IBTimes.ID – Pimpinan Pusat (PP) Muhammadiyah menerima kunjungan Dewan Pimpinan Pusat (DPP) Lembaga Dakwah Islam Indonesia (LDII) pada Selasa (13/1/2026) di Kantor PP Muhammadiyah, Jakarta. Pertemuan ini menjadi ruang silaturahmi sekaligus penguatan ukhuwah Islamiyah dan sinergi antarorganisasi kemasyarakatan Islam untuk menjawab berbagai tantangan umat dan kebangsaan.
Rombongan DPP LDII dipimpin Ketua Umum Chriswanto Santoso, dan disambut oleh Ketua PP Muhammadiyah Saad Ibrahim bersama jajaran pimpinan. Keduanya menegaskan pentingnya komunikasi terbuka dan kerja sama konkret lintas ormas demi memperkuat kontribusi sosial-keagamaan di tengah masyarakat yang majemuk.
Saad menyampaikan apresiasi atas kunjungan tersebut dan menilai silaturahmi sebagai modal strategis membangun kekuatan bersama.
“Kami atas nama Pimpinan Muhammadiyah menyampaikan terima kasih atas kehadirannya kepada DPP LDII untuk yang kedua kalinya ini. Kita saling belajar, kita saling melihat sisi positif dari masing-masing, lalu kemudian kita gunakan untuk kekuatan kita bersama,” ujarnya.
Ia juga berharap hubungan baik ini berlanjut pada kolaborasi nyata dalam konteks keumatan, kebangsaan, hingga isu-isu universal, serta mendoakan kesuksesan Musyawarah Nasional LDII yang akan datang.

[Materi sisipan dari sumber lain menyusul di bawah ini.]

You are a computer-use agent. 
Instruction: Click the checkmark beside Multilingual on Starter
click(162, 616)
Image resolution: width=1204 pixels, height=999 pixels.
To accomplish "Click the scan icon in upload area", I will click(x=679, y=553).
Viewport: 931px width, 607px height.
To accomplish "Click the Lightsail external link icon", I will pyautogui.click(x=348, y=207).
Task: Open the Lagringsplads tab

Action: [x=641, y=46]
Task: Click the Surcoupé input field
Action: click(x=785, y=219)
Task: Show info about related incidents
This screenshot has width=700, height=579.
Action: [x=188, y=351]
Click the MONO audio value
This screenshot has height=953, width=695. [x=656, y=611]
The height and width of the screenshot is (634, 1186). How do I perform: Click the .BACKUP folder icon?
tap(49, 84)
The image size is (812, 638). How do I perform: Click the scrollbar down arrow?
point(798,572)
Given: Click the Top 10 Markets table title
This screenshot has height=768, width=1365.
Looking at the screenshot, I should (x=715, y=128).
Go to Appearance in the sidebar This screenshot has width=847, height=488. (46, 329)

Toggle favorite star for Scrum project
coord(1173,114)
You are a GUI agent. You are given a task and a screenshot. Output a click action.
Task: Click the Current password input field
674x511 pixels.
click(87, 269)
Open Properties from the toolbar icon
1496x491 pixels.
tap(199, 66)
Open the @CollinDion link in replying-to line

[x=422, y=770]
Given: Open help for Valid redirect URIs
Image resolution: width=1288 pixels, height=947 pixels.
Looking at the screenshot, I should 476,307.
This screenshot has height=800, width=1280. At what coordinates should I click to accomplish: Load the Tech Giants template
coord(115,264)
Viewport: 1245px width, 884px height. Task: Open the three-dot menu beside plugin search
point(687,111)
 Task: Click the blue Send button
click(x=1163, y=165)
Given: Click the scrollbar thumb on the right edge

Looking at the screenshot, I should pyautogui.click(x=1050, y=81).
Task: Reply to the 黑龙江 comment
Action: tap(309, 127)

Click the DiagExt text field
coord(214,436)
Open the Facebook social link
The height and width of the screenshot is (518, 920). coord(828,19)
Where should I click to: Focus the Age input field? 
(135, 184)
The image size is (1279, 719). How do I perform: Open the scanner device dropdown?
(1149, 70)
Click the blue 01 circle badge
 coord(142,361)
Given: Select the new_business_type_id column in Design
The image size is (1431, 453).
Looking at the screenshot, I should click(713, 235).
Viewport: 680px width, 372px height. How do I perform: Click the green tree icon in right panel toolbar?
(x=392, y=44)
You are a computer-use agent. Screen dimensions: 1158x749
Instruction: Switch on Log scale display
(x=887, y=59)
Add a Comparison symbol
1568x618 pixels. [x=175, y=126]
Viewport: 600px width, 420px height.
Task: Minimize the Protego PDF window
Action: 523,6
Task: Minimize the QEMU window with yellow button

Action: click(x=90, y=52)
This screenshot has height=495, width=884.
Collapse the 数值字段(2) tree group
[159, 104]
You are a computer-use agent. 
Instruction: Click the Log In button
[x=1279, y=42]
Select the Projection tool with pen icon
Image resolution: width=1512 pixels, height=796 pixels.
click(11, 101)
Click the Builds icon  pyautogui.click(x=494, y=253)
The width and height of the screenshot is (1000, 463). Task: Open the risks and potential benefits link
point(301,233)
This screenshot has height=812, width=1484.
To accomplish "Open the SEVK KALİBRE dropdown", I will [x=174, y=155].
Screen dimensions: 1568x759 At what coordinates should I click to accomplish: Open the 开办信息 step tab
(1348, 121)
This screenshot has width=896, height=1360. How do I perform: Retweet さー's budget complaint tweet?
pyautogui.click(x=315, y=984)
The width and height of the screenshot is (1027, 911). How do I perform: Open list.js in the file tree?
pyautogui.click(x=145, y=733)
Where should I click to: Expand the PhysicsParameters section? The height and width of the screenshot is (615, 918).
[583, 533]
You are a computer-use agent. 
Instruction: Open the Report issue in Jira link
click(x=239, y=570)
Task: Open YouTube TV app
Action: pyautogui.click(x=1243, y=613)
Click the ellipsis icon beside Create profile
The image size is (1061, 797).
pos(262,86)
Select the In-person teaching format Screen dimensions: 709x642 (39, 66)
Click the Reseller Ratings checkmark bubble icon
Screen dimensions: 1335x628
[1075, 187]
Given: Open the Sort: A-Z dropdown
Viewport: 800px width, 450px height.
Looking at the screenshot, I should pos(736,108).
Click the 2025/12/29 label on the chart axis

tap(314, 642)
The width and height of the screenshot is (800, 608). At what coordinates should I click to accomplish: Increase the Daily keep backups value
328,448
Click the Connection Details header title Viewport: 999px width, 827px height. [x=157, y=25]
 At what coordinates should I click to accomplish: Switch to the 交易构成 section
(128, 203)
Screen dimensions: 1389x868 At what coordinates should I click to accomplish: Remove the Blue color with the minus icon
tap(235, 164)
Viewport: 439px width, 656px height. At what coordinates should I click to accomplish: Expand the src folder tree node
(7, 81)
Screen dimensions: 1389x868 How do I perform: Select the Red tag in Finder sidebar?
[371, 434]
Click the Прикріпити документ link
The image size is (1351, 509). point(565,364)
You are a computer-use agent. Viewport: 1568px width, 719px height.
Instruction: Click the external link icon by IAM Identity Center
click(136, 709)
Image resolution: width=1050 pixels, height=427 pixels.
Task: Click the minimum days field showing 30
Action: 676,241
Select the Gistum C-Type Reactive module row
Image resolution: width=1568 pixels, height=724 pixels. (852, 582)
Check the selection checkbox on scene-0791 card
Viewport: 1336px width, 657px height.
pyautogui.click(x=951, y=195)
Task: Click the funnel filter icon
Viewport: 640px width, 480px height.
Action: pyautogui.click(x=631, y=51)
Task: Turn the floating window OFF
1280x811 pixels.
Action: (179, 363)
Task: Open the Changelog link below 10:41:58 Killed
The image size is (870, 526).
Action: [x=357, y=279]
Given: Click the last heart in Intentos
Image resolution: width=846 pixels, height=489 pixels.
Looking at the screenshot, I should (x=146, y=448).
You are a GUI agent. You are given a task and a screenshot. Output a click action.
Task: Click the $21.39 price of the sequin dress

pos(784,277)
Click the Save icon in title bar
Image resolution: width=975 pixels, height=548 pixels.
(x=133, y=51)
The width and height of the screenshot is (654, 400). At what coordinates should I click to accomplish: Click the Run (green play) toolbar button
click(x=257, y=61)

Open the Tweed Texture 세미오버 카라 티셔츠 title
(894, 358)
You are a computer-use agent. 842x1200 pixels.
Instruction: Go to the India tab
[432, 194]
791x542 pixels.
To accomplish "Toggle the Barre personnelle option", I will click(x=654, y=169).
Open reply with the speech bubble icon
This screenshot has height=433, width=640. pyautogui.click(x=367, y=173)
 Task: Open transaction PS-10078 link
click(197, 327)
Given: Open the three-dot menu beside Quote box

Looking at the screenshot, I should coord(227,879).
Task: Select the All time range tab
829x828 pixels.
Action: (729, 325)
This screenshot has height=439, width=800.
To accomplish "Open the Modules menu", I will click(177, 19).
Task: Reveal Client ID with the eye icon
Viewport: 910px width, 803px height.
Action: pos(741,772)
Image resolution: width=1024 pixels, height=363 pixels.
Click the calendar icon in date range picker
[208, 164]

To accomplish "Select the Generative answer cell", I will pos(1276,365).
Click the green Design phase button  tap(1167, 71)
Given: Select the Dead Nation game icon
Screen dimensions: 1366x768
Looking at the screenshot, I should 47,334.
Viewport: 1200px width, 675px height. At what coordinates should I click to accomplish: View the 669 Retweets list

Sinergi Ormas Islam untuk Kemaslahatan Publik
Dalam kesempatan yang sama, Chriswanto mengakui peran Muhammadiyah sebagai gerakan pencerah bangsa. Menurutnya, LDII banyak belajar dari pengalaman Muhammadiyah, khususnya dalam pengelolaan amal usaha di bidang sosial, pendidikan, dan kesehatan. “Kita banyak belajar,” kata Chriswanto. Ia menambahkan, penguatan institusi seperti rumah sakit dan lembaga pendidikan menjadi cita-cita bersama agar ormas Islam dapat saling mengisi kebutuhan masyarakat.
Chriswanto menilai persoalan bangsa tidak bisa ditangani pemerintah semata atau oleh segelintir organisasi. Ia menekankan pentingnya kolaborasi lintas elemen dengan menjadikan perbedaan sebagai kekuatan.
“Indonesia ini sudah kesepakatan umum dibentuk atas dasar perbedaan. Justru dengan perbedaan ini memperkaya… yang paling penting adalah mengkomunikasikan agar saling mengisi di antara kelebihan dan bagaimana meminimalkan kekurangan,” jelasnya.
Pertemuan ini ditutup dengan komitmen memperkuat ta’awun (tolong-menolong) antarlembaga demi kemaslahatan umat. Baik Pimpinan Pusat Muhammadiyah maupun Dewan Pimpinan Pusat LDII sepakat bahwa sinergi yang berkelanjutan, berbasis dialog, pembelajaran bersama, dan aksi kolaboratif akan memperluas dampak positif bagi masyarakat dan bangsa.